Taylor tak bergeming dari bukunya dan Zayn mulai frustasi. "Aku menjauhimu karena kupikir kau tidak membutuhkan aku lagi. Kau mengabaikan panggilanku dan pergi sebulan menjauh tanpa mengabariku sama sekali. Kau tak tahu jika aku sangat mencemaskanmu."
Mendengar ucapan Zayn, Taylor menutup buku yang dia baca dan menatap pemuda itu dengan alis bertautan. "Apa aku mengenalmu? Jika kau sudah selesai, bisa tolong pergi? Aku sedang tak ingin diganggu."
Zayn menggeleng. "Taylor, dengarkan aku. Aku sama—,"
"Jika kau tak pergi, biar aku yang pergi."
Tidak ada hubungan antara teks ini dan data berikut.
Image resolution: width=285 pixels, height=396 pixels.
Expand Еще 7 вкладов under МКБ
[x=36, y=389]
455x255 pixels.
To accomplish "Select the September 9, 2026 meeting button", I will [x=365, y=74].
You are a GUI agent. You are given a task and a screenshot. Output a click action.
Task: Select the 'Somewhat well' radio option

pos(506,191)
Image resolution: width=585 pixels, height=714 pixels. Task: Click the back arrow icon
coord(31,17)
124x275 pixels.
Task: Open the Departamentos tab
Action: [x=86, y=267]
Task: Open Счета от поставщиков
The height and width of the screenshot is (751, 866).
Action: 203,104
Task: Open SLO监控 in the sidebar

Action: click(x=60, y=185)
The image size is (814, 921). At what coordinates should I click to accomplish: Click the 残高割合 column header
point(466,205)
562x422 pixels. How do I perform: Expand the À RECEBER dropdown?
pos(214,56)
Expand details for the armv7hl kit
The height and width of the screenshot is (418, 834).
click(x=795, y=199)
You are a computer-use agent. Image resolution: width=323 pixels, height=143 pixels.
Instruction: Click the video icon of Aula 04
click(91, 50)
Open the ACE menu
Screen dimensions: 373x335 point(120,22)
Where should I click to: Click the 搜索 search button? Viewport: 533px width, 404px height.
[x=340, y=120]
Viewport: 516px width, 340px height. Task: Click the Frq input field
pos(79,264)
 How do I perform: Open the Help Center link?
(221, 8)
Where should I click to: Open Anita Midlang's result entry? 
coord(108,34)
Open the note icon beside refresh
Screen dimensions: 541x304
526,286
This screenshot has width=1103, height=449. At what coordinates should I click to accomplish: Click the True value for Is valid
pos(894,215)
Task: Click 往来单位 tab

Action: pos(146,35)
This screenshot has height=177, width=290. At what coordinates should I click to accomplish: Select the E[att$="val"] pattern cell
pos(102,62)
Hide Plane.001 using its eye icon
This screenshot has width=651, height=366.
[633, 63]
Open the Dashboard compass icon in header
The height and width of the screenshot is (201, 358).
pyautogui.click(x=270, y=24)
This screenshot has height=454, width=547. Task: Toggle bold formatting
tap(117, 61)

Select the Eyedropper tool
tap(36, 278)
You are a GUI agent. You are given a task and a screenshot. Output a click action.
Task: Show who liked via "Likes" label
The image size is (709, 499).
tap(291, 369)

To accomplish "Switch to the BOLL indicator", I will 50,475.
Kemudian, Taylor meraih tas dan novelnya cepat. Gadis itu melangkah meninggalkan kelas sementara, Zayn hanya diam tak berkutik. Zayn mengumpat berulang kali sebelum berbalik dan melangkah meninggalkan ruangan.
Baru melangkah melewati pintu, seseorang sudah menahan bahu Zayn dan membuat pemuda itu berhenti melangkah. Zayn berbalik dan mendapati Harry Styles yang kini berhadapan dengannya.
"Apa yang kau inginkan?" Zayn bertanya seraya menyingkirkan tangan Harry darinya.
Harry mengernyit dan tersenyum kepada pemuda berwajah Asia-Eropa tersebut. "Jangan menatapku sinis seperti itu, Malik. Aku hanya ingin—well, menjalin hubungan baik denganmu. Seperti berteman?"
Zayn berdecak. "Kau bercanda? Minggirlah. Aku harus pergi."
Zayn mencoba melangkah melewati Harry dan kali ini, Harry menahan lengan telanjang pemuda yang mengenakan kaus hitam tersebut. Harry menahan napas ketika Zayn menatapnya tajam sebelum mengelak tangan Harry dari lengannya.
"Jauhkan tanganmu dariku, Styles!"
Harry terkekeh dan mengangguk. "Tenang. Sudah selesai dan yeah, semoga harimu menyenangkan, Mama & Papa's boy." Harry menepuk bahu Zayn yang menatapnya bingung.
"Kau tahu, memang menuruti orangtua itu sesuatu yang harus bagi seorang anak, tapi kau juga harus memilah perintah, Malik. Jika orangtuamu memintamu untuk bunuh diri, kau akan melakukannya?" Harry tersenyum sinis, "Sampai jumpa lagi, Malik."
Kemudian, kini Harry yang melangkah menjauhi Zayn yang tiba-tiba membeku mendengar perkataan Harry. Zayn menoleh dan menatap punggung pria yang tak disukainya itu dengan penuh tanda tanya.
Sedangkan, Harry hanya melangkah begitu saja, masih mengingat jelas apa yang ada di pikiran pria berdarah Pakistan-Inggris tadi.
Aku sangat menyesal, Taylor. Orangtuaku mendesak agar aku menjauhimu dan kau tahu aku tak punya pilihan selain menuruti mereka. Aku sangat menyesal dan aku masih tak percaya dengan pernyataan Dad di persidangan kemarin. Maafkan aku.